‘When’ is as important as ‘what’ you eat

MATTHEW EDLUND
Guest Writer
news@lbknews.com

When you eat is as important as what. The conclusion, “When you eat could be as important as what you eat,” is virtually the same sentence I wrote 10 years ago. The article is from a recent edition of The Economist, with its excellent science section, entitled, “Does light make you fat?” The real question—what took you so long to figure this out?

Past is prologue

Fritz Halberg gave the same meal to American military recruits—one meal at different times of day. The soldiers who ate the 2000-calorie repast in the morning lost weight; those who had it for lunch showed no weight change; those who ate it for supper gained weight. The date of the study—1972.

It’s also been known for decades that shift workers gain more weight than non-shift workers. They have far more GI complaints, as well.

Animal studies produce the same results. Mice who were kept in dim light during their night, when they were normally active, gained 5 percent more weight than those living through the normal light-dark cycle. Much of the weight they gained appeared when they ate during the daytime, when they would normally sleep.

Night-eating humans also gain a lot of weight. And they develop higher lipid and sugar levels than when eating during the day.

So why are these elements of human design so hard for people to grasp?

Body clocks, human design

In 1959 Fritz Halberg gave poison to a group of animals. Virtually all of them died. He then gave the same amount of poison to the same type of animal, but 12 hours later on the clock than the first group. All survived.

Chronobiology—time’s effect on biology—has been established for more than 50 years. Yet people still can’t seem to understand that they change, powerfully but predictably, throughout the day. The problem may be the Machine Model of health and disease.

The Machine Model

You pick up the standard line early in your school years—the body is a very complicated machine, but it’s a machine. It stays the same through the magical process of homeostasis—getting all the parts to work well together in physiologic harmony. When everything is oiled and well greased, it all goes down well—and you’re well. A part breaks down, and you get sick.

What’s wrong with the model? Pretty much everything. First, most of you gets replaced in hours to weeks. The system is remaking and recreating itself all the time, quickly and differently.

Second, you are different from minute to minute. The 24-hour day-night cycle is a design element of pretty much all terrestrial life, and you do things differently on the hour. That’s why sports records are set in the early evening, when your body is more powerful and accurate.

Third, you constantly learn. Your system is not only changing, but also changing with age, with environment and with everything to which your body has responded. That learning can and eventually does radically change your body’s rebuild.

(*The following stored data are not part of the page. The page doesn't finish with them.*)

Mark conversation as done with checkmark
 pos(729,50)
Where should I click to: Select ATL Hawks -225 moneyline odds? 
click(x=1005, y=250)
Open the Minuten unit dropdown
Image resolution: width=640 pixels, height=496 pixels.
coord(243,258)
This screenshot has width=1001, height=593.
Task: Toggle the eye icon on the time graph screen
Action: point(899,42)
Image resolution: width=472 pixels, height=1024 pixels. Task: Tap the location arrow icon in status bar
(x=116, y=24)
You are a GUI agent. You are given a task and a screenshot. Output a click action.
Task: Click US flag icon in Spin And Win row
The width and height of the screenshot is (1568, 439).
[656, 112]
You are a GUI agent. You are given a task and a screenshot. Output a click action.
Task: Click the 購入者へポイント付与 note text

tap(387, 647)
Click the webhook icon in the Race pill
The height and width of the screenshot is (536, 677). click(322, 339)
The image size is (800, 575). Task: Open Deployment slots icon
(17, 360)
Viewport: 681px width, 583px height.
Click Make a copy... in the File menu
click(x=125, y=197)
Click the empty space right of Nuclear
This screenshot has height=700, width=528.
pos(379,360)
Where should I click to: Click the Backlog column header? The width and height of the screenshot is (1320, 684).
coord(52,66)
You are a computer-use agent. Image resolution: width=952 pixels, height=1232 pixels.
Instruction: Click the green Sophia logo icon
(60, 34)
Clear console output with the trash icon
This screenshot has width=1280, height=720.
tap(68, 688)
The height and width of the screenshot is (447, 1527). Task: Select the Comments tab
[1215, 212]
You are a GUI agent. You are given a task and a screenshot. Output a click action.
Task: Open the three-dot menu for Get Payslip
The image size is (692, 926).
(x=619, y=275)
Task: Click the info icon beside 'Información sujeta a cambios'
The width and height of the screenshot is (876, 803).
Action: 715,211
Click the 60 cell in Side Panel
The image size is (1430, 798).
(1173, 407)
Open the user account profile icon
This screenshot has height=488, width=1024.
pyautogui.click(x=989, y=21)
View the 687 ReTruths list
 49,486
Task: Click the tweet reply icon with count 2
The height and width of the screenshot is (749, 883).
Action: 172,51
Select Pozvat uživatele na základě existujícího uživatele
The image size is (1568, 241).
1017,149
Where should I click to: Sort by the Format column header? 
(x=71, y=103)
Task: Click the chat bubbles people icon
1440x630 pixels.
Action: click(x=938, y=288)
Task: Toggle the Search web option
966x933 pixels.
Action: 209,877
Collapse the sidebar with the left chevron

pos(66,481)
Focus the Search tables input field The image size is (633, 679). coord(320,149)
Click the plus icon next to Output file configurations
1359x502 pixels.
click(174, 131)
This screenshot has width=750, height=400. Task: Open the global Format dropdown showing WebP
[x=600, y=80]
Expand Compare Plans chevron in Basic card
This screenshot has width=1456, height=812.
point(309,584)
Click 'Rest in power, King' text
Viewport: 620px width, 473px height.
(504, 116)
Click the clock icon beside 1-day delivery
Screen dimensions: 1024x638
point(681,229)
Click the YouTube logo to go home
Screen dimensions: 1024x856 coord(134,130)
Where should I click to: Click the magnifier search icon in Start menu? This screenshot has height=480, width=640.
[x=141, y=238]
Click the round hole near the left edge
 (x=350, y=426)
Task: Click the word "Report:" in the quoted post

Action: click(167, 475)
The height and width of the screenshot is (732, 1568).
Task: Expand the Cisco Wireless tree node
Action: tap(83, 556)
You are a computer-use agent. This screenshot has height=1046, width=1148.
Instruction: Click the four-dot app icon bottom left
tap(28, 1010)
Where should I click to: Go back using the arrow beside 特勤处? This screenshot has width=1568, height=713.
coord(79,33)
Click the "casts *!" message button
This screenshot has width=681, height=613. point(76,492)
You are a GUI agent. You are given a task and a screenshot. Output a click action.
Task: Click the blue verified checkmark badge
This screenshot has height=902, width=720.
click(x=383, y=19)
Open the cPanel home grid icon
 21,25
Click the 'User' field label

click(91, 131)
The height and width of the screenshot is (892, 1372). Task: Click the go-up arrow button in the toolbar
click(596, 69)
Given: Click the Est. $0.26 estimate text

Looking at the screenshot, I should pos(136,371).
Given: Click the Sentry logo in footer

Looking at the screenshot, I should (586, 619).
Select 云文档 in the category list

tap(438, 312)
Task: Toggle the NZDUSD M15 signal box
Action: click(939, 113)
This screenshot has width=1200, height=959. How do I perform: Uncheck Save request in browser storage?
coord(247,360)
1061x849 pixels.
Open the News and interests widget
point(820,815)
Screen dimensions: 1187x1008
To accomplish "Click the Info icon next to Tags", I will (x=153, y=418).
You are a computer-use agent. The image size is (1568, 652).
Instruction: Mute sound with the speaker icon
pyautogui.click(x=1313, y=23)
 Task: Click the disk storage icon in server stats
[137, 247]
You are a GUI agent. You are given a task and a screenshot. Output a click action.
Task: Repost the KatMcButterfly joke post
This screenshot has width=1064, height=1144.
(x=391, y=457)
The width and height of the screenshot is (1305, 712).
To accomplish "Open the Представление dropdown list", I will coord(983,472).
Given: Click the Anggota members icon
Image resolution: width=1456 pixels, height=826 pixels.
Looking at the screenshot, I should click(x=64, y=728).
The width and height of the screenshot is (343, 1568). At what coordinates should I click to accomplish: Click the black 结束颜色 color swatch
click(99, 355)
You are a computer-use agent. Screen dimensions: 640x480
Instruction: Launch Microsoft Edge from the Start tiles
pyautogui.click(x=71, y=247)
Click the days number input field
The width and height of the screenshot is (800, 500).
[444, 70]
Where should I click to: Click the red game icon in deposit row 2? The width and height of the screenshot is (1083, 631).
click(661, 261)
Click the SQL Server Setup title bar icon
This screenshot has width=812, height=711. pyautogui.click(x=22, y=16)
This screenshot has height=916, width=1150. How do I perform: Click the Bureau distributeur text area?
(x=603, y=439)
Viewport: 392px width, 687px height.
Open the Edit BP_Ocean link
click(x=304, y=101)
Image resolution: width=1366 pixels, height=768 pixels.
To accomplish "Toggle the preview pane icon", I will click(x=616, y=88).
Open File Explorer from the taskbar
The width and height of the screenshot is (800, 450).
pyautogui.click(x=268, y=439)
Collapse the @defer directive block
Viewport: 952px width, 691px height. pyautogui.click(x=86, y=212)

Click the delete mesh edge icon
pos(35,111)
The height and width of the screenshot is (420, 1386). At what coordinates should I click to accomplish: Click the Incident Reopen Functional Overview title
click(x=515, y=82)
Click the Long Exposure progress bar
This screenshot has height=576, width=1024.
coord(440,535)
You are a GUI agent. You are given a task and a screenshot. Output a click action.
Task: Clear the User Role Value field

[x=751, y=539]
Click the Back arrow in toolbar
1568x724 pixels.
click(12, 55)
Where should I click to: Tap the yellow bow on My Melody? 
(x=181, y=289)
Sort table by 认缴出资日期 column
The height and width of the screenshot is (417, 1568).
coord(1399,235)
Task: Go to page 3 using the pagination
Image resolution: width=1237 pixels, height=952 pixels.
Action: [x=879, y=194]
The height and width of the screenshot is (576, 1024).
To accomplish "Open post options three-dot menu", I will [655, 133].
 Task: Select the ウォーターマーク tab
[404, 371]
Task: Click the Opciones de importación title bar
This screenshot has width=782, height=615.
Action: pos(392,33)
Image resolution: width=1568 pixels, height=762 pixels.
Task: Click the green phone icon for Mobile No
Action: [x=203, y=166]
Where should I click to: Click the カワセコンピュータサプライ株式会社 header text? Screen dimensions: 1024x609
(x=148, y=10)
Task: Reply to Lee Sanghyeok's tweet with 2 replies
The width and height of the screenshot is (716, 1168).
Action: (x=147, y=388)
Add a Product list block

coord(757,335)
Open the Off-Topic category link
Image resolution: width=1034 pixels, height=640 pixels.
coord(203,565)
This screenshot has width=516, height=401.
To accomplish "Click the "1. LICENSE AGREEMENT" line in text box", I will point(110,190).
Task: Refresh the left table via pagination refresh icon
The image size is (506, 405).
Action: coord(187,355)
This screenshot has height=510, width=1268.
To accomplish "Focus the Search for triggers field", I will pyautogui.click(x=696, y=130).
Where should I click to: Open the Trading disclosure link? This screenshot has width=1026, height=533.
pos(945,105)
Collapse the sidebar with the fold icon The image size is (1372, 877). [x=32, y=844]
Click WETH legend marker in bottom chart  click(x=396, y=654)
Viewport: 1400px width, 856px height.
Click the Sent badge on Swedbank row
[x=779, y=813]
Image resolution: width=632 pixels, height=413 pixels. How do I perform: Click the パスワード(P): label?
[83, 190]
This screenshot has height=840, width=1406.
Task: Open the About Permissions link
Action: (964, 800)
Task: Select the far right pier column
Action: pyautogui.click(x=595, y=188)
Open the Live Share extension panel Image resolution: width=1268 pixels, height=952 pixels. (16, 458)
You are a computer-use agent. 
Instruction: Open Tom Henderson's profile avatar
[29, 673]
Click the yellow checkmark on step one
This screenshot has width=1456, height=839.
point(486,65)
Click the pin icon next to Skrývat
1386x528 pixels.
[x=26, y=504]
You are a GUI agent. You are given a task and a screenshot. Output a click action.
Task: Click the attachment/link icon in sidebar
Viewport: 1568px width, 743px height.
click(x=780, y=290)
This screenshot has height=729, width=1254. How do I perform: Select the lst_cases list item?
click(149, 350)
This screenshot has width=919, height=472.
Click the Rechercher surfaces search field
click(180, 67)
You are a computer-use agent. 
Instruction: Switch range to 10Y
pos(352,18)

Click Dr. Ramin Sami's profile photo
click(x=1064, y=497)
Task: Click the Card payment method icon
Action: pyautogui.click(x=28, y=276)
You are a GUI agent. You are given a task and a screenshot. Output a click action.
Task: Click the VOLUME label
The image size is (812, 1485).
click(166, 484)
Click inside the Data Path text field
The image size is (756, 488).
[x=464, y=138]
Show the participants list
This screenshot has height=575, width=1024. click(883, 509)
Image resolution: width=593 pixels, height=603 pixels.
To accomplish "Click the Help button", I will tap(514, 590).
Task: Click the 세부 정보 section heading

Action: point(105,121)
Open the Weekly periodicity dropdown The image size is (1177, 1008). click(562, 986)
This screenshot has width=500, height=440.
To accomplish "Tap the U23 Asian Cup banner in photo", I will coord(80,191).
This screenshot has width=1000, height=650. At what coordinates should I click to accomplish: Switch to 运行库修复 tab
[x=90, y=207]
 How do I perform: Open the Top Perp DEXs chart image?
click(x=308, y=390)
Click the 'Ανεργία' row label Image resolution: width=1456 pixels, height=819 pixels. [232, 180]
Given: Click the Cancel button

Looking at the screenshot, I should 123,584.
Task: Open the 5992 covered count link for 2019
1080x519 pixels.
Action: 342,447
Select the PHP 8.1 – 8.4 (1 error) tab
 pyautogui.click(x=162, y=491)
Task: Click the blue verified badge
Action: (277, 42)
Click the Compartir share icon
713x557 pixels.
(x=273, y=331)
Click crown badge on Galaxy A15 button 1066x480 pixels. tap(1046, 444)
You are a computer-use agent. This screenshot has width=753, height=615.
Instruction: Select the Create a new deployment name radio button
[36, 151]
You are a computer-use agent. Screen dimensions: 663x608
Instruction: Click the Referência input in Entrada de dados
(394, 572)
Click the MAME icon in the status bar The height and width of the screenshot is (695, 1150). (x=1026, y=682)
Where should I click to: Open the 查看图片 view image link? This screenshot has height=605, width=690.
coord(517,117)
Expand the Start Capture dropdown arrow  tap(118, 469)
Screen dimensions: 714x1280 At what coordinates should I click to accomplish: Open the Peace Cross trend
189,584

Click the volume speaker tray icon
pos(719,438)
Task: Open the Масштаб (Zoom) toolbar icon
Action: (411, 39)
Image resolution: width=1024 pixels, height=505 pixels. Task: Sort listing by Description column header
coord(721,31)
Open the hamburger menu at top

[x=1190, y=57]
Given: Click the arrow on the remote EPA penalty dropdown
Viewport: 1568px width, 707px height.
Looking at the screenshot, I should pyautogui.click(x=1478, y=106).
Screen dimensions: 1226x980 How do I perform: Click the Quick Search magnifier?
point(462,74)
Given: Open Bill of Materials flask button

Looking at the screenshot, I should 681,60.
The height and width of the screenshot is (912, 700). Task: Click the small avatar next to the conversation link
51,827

So you’re never the same from day to day. Your brain is different. Your gut is different. Your skin is different. Even your memories are different.

Yet this level and pace of change may be so overwhelming that it’s not dealt with at all—we refuse to see it. That is why teenagers think they don’t need to sleep. Why CEOs proudly announce how little they rest. Why work becomes a 24-7 fest—why should 4 a.m. be different from 4 p.m.?

Because it is. Humans are designed for different activities at different times of day. Like eating more in the morning, when your baseline insulin levels are higher and you metabolize food more effectively, and less at night, when you will gain more weight, have higher lipid levels and not sleep as well.

It’s not homeostasis that matters, but how you grow yourself and change, how effective your rebuild is; that’s what helps determine whether you get fatter or thinner, smaller or smarter. And much of that rebuild is under your control.

But first you have to recognize that rebuilding, reengineering and reinventing is what you and your body do superlatively well. Timing it right makes it work.